CloudFS - A Cloud-backed File System

Logical and Physical View of CloudFS

This is a course project for (CMU 15-746: Storage Systems)[https://course.ece.cmu.edu/~ece746/]. The project is implemented in C++ and is tested on Ubuntu 18.04 using Amazon EC2.

As per the school's integrity policy, I am not allowed to share any related code publicly. This post serves as a documentation of my design choices and meaningful learnings from the project. With hindsight, I discussed some of the designs that I would have done differently if I were to start over again.

Huge thanks to Prof. Greg and Prof. George for their wonderful lectures.

Introduction

CloudFS is a cloud-backed local file system. Specifically, a CloudFS instance stores all file metadata and files under a predefined file size threshold on a local SSD, and stores the rest of the file data using a cloud storage service from Amazon S3. CloudFS is developed based on the FUSE (Filesystem in USErspace) software interface.

CloudFS consists of four components: a core file system leveraging the properties of local SSD and cloud storage for making data placement decisions; a component that takes advantage of redundancy in data to reduce storage capacity; a component that adds the ability to create, delete, and restore file system snapshots while minimizing cloud storage costs; and a component that uses local on-device and in-memory caching to improve performance and reduce cloud operation costs.

Background

File System and Implementation

In computing, a file system or filesystem (often abbreviated to fs) is a method and data structure that the operating system uses to control how data is stored and retrieved.

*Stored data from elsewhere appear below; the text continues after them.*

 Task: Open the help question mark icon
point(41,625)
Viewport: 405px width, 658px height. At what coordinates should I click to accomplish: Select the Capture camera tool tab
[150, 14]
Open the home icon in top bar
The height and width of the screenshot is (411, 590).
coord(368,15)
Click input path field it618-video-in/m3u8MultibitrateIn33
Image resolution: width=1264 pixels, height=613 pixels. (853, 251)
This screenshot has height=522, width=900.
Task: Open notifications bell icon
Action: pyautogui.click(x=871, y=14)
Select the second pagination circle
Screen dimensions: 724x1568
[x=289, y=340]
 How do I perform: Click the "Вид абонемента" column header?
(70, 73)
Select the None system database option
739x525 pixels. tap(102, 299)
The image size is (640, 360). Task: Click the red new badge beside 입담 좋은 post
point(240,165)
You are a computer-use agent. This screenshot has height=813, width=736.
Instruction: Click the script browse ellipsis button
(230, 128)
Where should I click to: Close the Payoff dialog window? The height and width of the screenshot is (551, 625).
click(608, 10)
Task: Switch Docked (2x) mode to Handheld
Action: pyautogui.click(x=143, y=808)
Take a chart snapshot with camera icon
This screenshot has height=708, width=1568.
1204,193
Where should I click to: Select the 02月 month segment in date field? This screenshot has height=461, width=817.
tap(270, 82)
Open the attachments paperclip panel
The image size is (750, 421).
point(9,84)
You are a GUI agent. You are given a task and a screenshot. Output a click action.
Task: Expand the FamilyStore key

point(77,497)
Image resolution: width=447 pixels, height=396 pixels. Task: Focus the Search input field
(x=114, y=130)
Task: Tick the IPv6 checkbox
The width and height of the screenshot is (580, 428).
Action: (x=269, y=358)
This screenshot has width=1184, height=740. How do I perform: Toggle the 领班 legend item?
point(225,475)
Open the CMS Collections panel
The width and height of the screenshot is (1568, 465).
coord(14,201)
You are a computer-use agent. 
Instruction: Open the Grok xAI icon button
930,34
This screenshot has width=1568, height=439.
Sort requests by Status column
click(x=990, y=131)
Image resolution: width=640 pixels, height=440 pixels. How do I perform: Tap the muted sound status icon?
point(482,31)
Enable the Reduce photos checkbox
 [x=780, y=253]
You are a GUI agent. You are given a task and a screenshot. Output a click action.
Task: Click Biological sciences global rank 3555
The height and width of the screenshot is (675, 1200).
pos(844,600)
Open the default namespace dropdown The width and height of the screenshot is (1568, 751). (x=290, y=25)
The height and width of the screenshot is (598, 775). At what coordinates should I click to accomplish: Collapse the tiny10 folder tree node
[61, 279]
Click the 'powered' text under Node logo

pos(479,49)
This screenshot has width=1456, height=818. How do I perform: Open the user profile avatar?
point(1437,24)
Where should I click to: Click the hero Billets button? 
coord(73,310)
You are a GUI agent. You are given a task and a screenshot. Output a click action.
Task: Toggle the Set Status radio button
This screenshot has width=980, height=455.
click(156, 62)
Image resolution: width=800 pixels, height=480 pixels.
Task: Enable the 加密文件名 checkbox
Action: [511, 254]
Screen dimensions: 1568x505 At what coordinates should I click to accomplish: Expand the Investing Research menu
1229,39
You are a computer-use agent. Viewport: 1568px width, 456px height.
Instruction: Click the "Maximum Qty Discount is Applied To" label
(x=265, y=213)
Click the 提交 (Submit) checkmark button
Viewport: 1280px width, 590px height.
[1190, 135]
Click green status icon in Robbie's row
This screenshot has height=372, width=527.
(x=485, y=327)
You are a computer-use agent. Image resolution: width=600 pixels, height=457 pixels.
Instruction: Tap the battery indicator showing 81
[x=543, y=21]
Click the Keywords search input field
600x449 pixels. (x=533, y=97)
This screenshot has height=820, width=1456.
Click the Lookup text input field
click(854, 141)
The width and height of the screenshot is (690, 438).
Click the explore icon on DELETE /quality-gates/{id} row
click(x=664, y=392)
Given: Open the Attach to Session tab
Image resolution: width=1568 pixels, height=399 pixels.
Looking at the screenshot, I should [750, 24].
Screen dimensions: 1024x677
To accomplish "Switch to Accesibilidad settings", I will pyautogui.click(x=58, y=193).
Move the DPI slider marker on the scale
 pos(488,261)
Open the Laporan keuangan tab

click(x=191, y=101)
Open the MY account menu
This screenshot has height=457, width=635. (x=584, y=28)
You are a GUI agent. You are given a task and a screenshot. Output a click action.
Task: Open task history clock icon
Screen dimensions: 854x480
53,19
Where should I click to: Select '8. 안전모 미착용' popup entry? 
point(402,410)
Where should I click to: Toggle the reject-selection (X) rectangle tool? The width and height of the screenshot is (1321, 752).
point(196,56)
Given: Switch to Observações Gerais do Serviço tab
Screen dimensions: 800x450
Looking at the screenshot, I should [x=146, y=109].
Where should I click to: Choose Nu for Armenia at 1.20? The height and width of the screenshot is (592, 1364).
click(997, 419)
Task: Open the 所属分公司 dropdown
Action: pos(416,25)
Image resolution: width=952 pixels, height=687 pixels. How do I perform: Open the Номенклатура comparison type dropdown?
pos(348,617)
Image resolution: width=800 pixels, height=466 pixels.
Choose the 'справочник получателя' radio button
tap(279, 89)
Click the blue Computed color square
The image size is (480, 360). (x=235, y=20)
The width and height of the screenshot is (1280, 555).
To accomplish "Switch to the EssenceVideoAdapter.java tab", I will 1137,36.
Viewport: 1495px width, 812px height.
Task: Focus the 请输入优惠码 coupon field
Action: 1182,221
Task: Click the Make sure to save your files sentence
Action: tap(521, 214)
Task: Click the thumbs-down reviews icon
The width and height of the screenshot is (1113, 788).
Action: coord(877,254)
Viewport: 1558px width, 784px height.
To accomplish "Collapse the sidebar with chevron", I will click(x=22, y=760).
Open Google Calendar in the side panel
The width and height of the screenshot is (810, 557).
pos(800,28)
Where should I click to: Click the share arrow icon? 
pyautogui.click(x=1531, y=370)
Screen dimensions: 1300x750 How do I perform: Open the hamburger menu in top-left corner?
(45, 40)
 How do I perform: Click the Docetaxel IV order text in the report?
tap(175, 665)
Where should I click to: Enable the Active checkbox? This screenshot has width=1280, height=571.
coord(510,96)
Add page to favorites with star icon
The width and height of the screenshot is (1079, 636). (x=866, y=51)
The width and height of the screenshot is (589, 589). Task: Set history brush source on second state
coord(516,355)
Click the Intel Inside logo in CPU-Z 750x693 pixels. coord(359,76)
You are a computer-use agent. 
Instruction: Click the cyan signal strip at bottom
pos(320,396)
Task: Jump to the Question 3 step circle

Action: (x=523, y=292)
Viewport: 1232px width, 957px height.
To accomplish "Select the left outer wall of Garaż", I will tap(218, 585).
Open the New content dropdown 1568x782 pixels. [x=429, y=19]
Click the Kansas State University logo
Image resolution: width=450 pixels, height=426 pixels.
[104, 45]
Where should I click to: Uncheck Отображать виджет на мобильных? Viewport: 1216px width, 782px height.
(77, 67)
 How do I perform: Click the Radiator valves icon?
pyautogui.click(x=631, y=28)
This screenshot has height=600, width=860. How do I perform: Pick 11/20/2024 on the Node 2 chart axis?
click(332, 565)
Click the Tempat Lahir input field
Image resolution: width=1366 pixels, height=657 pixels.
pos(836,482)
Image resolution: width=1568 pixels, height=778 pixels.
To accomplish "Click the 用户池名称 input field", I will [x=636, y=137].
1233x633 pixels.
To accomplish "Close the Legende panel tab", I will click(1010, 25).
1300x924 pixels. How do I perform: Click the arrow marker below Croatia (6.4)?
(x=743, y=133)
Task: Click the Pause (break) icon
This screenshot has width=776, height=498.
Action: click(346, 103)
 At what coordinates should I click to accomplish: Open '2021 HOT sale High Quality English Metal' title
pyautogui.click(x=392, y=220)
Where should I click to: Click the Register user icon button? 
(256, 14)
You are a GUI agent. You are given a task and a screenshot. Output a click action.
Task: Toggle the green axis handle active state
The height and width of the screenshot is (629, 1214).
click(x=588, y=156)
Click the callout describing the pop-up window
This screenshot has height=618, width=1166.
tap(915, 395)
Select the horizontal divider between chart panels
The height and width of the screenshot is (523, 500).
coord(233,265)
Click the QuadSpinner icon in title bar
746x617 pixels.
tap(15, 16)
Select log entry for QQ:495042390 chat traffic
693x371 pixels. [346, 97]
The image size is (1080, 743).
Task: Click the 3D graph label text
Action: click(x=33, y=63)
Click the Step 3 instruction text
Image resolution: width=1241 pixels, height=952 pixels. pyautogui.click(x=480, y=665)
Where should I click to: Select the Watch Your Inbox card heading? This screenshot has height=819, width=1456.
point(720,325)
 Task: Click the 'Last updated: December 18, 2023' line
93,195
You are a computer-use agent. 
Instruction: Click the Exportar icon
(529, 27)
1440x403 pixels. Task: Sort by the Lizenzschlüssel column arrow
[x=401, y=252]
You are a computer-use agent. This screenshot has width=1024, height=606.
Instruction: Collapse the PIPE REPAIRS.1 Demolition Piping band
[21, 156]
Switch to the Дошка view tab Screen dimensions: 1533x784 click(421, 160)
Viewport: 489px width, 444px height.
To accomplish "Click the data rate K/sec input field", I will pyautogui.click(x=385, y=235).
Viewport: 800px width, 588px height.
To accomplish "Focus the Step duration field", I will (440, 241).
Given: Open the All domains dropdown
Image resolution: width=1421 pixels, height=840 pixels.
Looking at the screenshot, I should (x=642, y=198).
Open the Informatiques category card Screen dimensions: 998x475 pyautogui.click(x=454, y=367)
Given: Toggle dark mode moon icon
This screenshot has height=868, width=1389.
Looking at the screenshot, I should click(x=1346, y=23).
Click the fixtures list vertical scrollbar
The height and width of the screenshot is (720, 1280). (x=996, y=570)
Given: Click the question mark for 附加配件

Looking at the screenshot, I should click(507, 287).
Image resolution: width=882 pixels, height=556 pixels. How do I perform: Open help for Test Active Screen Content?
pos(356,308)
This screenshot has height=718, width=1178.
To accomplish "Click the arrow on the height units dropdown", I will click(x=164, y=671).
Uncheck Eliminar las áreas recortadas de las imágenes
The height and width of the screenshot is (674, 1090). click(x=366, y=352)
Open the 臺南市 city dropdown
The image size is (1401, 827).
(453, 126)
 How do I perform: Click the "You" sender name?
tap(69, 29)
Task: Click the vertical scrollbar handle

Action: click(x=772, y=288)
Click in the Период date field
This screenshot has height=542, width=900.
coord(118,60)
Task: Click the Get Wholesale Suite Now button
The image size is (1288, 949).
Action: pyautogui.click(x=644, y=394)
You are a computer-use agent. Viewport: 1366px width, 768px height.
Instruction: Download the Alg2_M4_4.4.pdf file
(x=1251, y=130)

Without a file system, data placed in a storage medium would be one large body of data with no way to tell where one piece of data stopped and the next began, or where any piece of data was located when it was time to retrieve it. By separating the data into pieces and giving each piece a name, the data are easily isolated and identified. Taking its name from the way a paper-based data management system is named, each group of data is called a "file". The structure and logic rules used to manage the groups of data and their names is called a "file system."

In the perspective of computer architecture, a file system is an abstract layer between the Program Layer and the Device Driver Layer. The Program Layer uses the file system to read/write files, while the Device Driver Layer uses the file system to read/write blocks on the storage device. The file system is responsible for translating the file system operations into block operations.

Fig-1 Software Interface Layers - FS is between the Prgram and the Device Driver layer

Because of the great flexibility we have in building a file system, many different ones have been built, literally from AFS (the Andrew File System) to ZFS (Sun’s Zettabyte File System). All of these file systems have different data structures and do some things better or worse than their peers.

As Figure-1 has shown, to implement a file systems, there must be quite a bit operations involving interations with the OS's kernel. One obvious approach is to build an in-kernel file system, which is, obvious complex and error-prone. Luckily, there is a eaisier way for us to do it: FUSE.

Filesystem in Userspace (FUSE) is a software interface for Unix and Unix-like computer operating systems that lets non-privileged users create their own file systems without editing kernel code. This is achieved by running file system code in user space while the FUSE module provides only a bridge to the actual kernel interfaces.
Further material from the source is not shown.